> **Request A**
Answer these questions about the sphere problem and its solution, giving one answer per line:
(i) What is the area density of the lead foil?
(ii) What is the computed mass of the wooden ball?
(iii) What formula does the solution give for the moment of inertia of a solid sphere about an axis through its center?
> **Request B**
Reproduce, character for character, the part of the sphere problem that starts with the words "A sphere consists" and ends with "through its center.".

> **Text extract**
-----

Question

A sphere consists of a solid wooden ball of uniform density 800 $$\mathrm{kg} / \mathrm{m}^{3}$$ and radius 0.20 $$\mathrm{m}$$ and is covered with a thin coating of lead foil with area density 20 $$\mathrm{kg} / \mathrm{m}^{2} .$$ Calculate the moment of inertia of this sphere about an axis passing through its center.

Answer

**step1 Calculate the Mass of the Wooden Ball**

First, we need to find the mass of the solid wooden ball. The mass can be calculated by multiplying its density by its volume. The volume of a sphere is given by the formula $$V = \frac{4}{3} \pi R^3$$.

$$V_w = \frac{4}{3} \pi R^3$$

Given: Radius $$R = 0.20 \mathrm{m}$$. Substitute the value of R into the volume formula:

$$V_w = \frac{4}{3} \pi (0.20 \mathrm{m})^3 = \frac{4}{3} \pi (0.008 \mathrm{m}^3) = \frac{0.032}{3} \pi \mathrm{m}^3$$

Now, calculate the mass of the wooden ball using its density $$\rho_w = 800 \mathrm{kg} / \mathrm{m}^{3}$$.

$$M_w = \rho_w \times V_w$$

Substitute the values:

$$M_w = 800 \mathrm{kg} / \mathrm{m}^{3} \times \frac{0.032}{3} \pi \mathrm{m}^3 = \frac{25.6}{3} \pi \mathrm{kg}$$

**step2 Calculate the Moment of Inertia of the Wooden Ball**

The moment of inertia of a solid sphere about an axis passing through its center is given by the formula $$I = \frac{2}{5} M R^2$$.

-----

> **Collected data**
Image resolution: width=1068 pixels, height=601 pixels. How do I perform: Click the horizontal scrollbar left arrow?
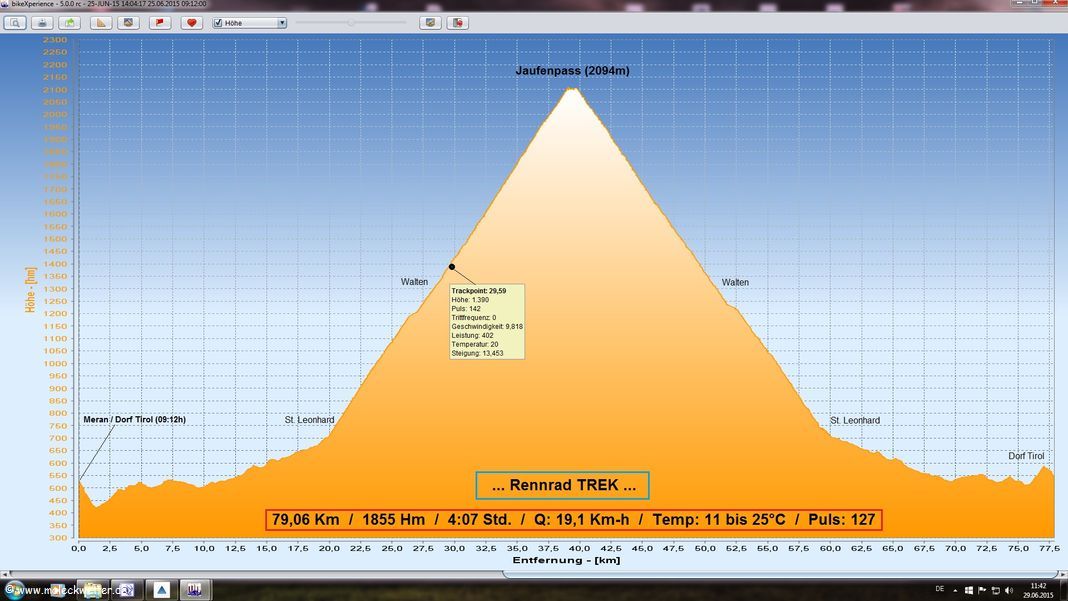pos(6,574)
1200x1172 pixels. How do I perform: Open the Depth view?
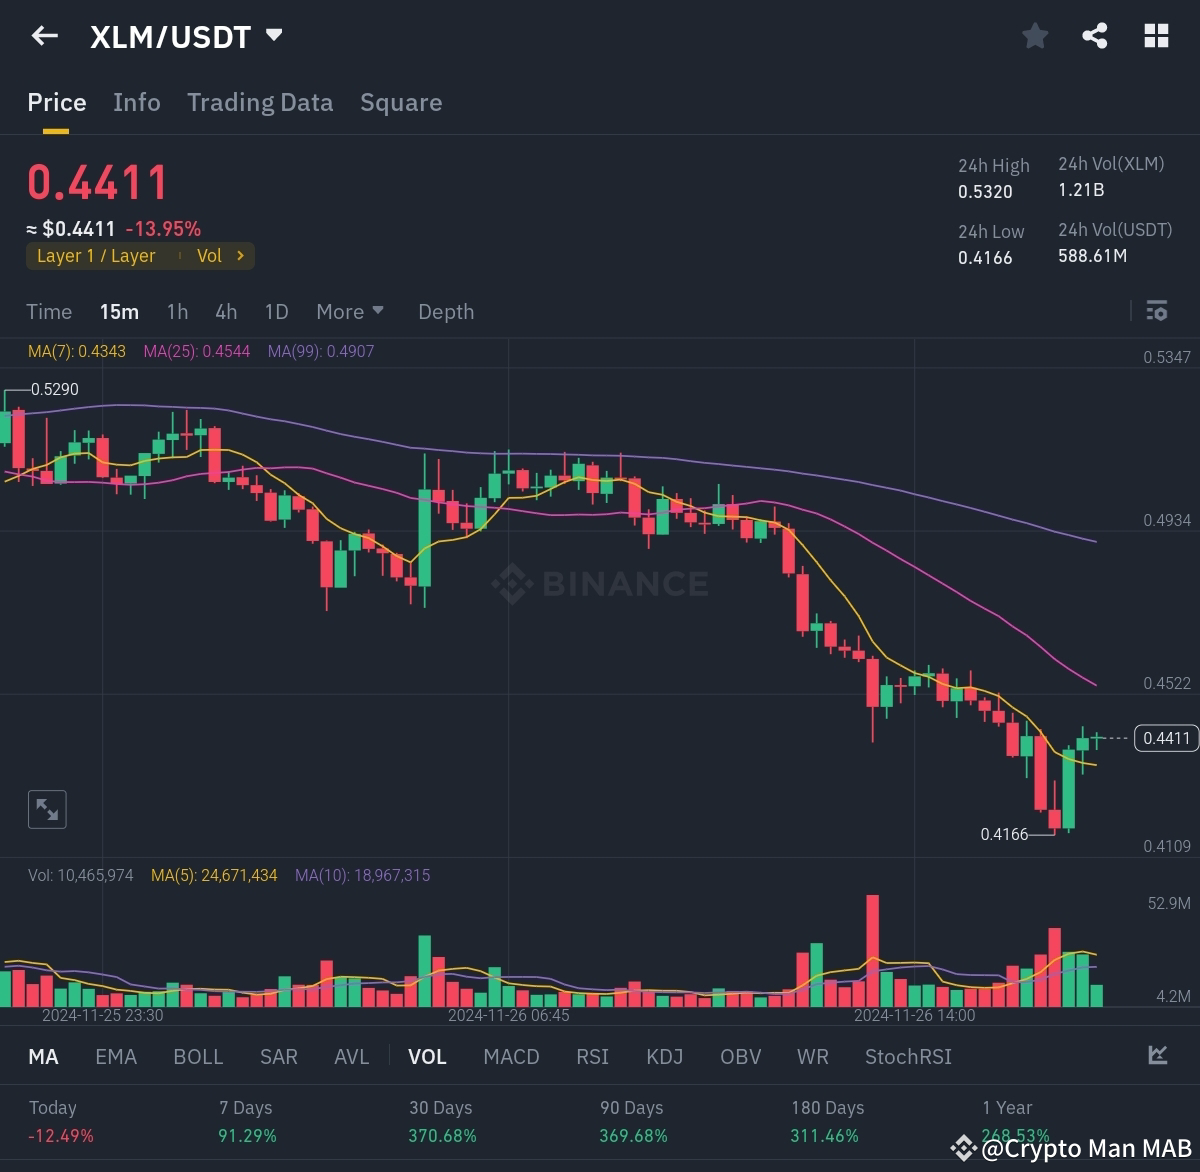445,311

-----

> **Complete output A**
(i) 20 kg/m²
(ii) (25.6/3)π kg
(iii) I = (2/5)MR²

> **Complete output B**
A sphere consists of a solid wooden ball of uniform density 800 $$\mathrm{kg} / \mathrm{m}^{3}$$ and radius 0.20 $$\mathrm{m}$$ and is covered with a thin coating of lead foil with area density 20 $$\mathrm{kg} / \mathrm{m}^{2} .$$ Calculate the moment of inertia of this sphere about an axis passing through its center.